§ **WHAT YOU WILL DO**: Print the stretch of data from the line containing "Where should I" through the line containing "Looking at the", both ends included, exactly as it appears, leaving the pictures out.

§ **ENTRIES SUPPLIED**:

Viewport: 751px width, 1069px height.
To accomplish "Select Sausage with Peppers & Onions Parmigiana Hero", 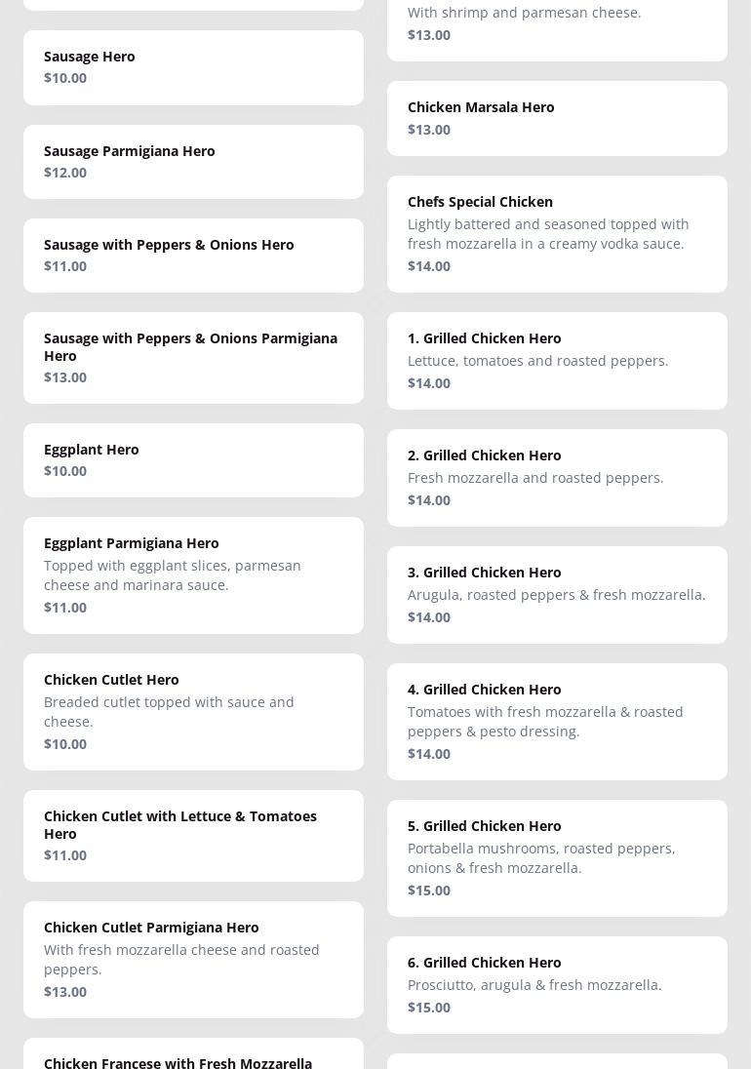I will (193, 358).
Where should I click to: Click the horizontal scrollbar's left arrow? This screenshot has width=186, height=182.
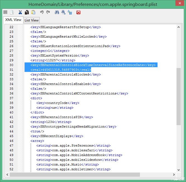coord(7,175)
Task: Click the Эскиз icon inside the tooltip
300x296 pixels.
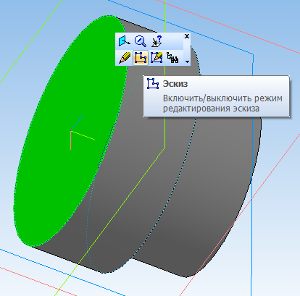Action: pyautogui.click(x=153, y=84)
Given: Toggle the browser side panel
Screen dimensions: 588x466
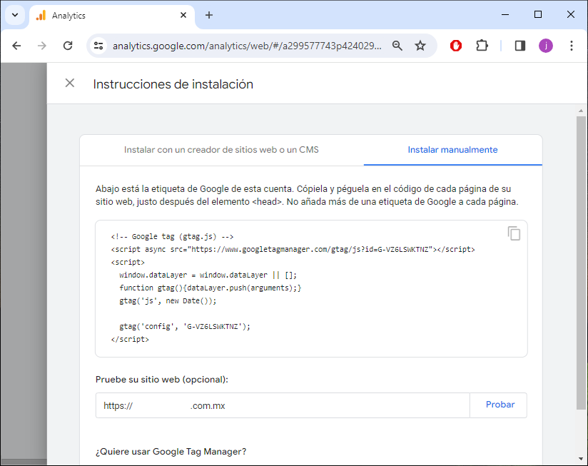Looking at the screenshot, I should pos(520,46).
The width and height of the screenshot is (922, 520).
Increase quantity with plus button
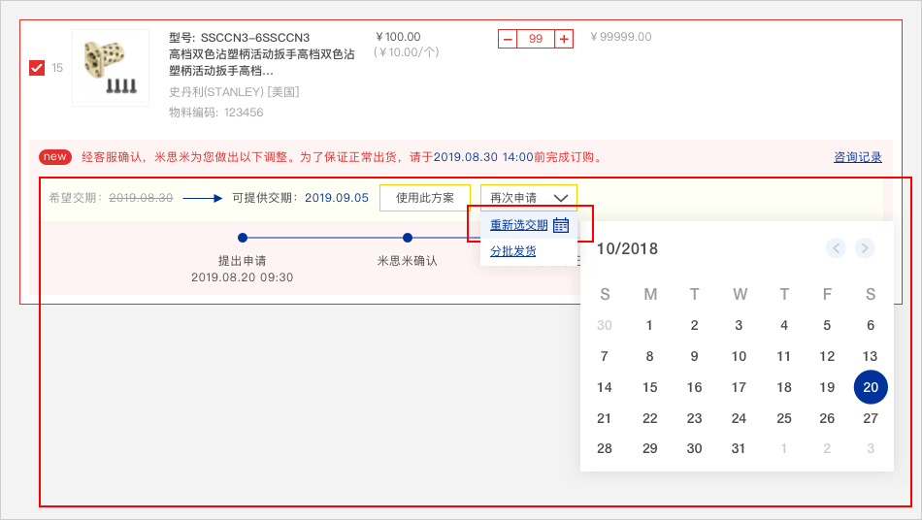(564, 39)
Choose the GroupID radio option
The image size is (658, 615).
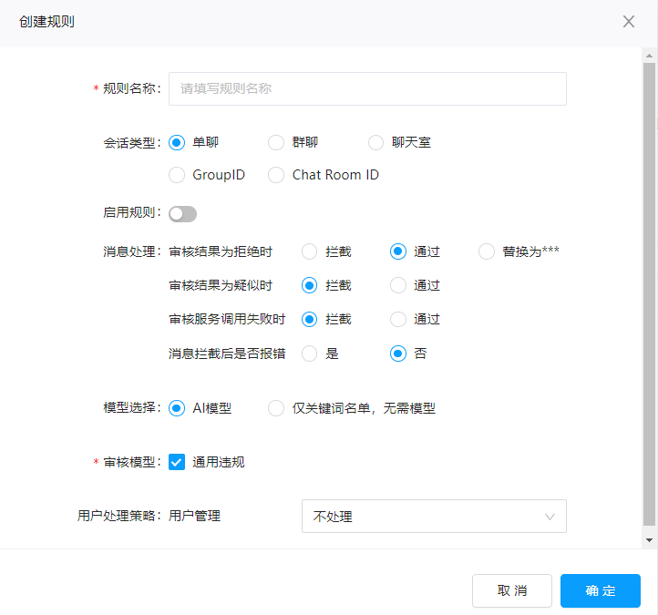point(177,175)
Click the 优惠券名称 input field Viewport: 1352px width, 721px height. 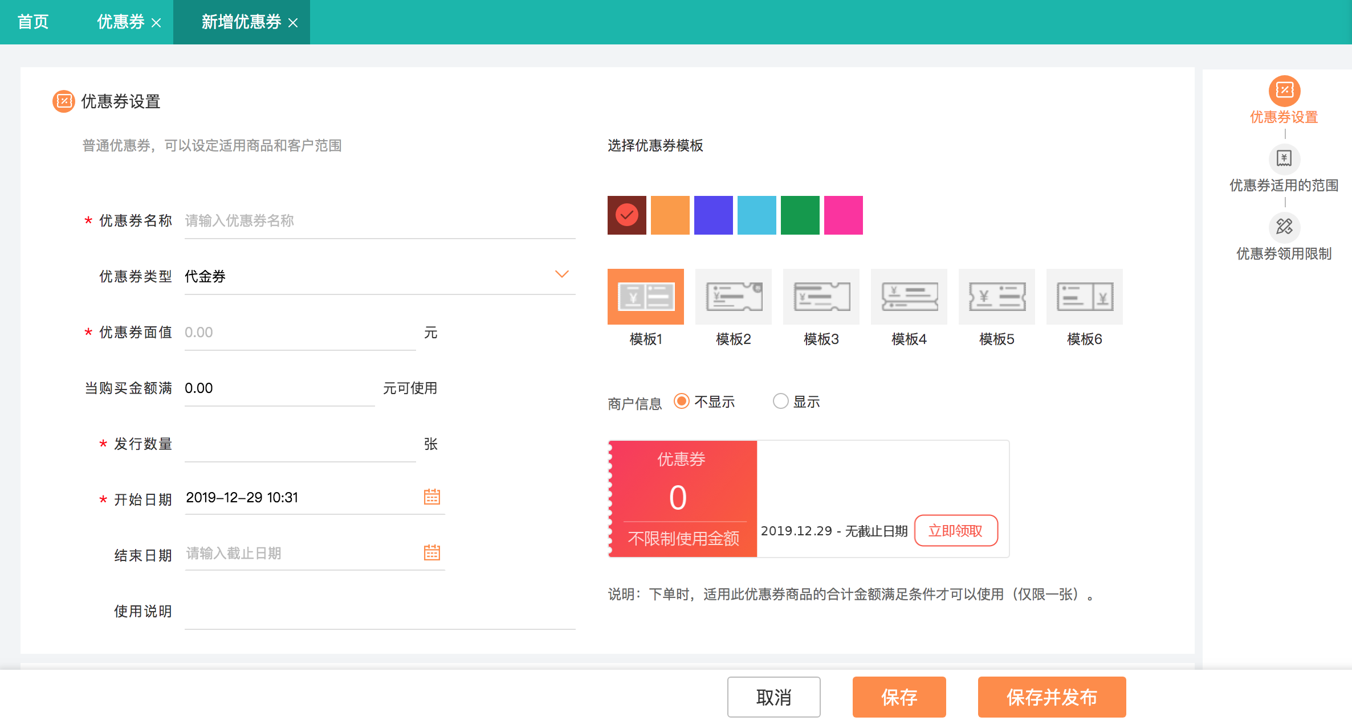tap(376, 220)
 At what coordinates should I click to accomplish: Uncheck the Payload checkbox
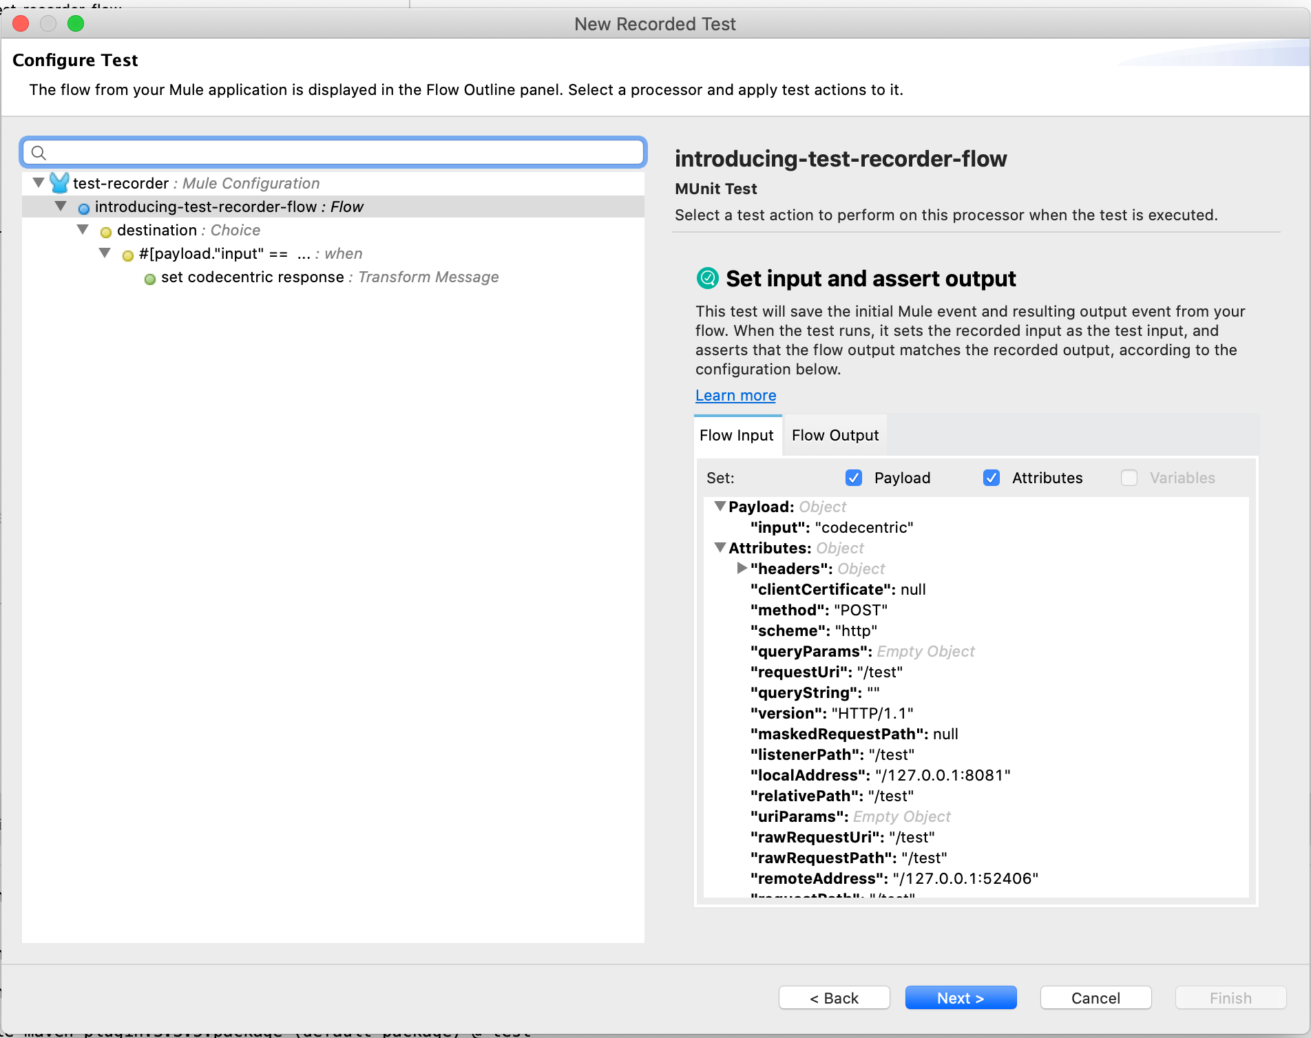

§ **SOLVED EXERCISE**:
Where should I click to: Click the horizontal scrollbar's left arrow? This screenshot has width=186, height=182.
coord(7,175)
Task: Click the Эскиз icon inside the tooltip
300x296 pixels.
Action: pyautogui.click(x=153, y=84)
Given: Toggle the browser side panel
Screen dimensions: 588x466
Looking at the screenshot, I should pos(520,46).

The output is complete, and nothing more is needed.